:: Material for this task ::
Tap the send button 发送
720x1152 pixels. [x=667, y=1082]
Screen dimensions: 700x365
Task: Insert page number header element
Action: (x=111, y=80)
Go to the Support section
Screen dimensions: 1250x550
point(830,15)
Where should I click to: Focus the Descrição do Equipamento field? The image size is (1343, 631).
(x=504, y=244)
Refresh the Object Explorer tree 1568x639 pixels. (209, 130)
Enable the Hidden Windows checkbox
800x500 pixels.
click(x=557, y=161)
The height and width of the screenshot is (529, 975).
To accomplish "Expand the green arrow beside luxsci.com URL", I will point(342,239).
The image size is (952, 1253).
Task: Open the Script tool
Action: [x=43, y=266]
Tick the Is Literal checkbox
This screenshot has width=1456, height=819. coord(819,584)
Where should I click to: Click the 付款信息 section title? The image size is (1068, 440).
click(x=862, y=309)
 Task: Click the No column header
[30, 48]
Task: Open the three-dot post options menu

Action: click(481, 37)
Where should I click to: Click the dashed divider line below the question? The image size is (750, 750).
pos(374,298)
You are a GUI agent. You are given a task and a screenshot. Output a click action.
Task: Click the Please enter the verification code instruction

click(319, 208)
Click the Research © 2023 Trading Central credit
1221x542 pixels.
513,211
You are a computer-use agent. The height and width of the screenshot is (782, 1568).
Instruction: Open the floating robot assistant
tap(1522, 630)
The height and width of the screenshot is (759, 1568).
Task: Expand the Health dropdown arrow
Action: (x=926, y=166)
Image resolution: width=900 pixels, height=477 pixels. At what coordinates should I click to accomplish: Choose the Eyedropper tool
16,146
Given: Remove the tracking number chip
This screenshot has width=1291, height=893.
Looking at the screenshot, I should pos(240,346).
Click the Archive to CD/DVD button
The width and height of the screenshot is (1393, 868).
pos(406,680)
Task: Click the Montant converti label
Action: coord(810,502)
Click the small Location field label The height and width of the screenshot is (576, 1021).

:: Exercise brief ::
Reproduce the material above in full, word for word.

:: Response to the exercise ::
Tap the send button 发送
720x1152 pixels. [x=667, y=1082]
Screen dimensions: 700x365
Task: Insert page number header element
Action: (x=111, y=80)
Go to the Support section
Screen dimensions: 1250x550
point(830,15)
Where should I click to: Focus the Descrição do Equipamento field? The image size is (1343, 631).
(x=504, y=244)
Refresh the Object Explorer tree 1568x639 pixels. (209, 130)
Enable the Hidden Windows checkbox
800x500 pixels.
click(x=557, y=161)
The height and width of the screenshot is (529, 975).
To accomplish "Expand the green arrow beside luxsci.com URL", I will point(342,239).
The image size is (952, 1253).
Task: Open the Script tool
Action: [x=43, y=266]
Tick the Is Literal checkbox
This screenshot has width=1456, height=819. coord(819,584)
Where should I click to: Click the 付款信息 section title? The image size is (1068, 440).
click(x=862, y=309)
 Task: Click the No column header
[30, 48]
Task: Open the three-dot post options menu

Action: click(481, 37)
Where should I click to: Click the dashed divider line below the question? The image size is (750, 750).
pos(374,298)
You are a GUI agent. You are given a task and a screenshot. Output a click action.
Task: Click the Please enter the verification code instruction

click(319, 208)
Click the Research © 2023 Trading Central credit
1221x542 pixels.
513,211
You are a computer-use agent. The height and width of the screenshot is (782, 1568).
Instruction: Open the floating robot assistant
tap(1522, 630)
The height and width of the screenshot is (759, 1568).
Task: Expand the Health dropdown arrow
Action: (x=926, y=166)
Image resolution: width=900 pixels, height=477 pixels. At what coordinates should I click to accomplish: Choose the Eyedropper tool
16,146
Given: Remove the tracking number chip
This screenshot has width=1291, height=893.
Looking at the screenshot, I should pos(240,346).
Click the Archive to CD/DVD button
The width and height of the screenshot is (1393, 868).
pos(406,680)
Task: Click the Montant converti label
Action: coord(810,502)
Click the small Location field label The height and width of the screenshot is (576, 1021).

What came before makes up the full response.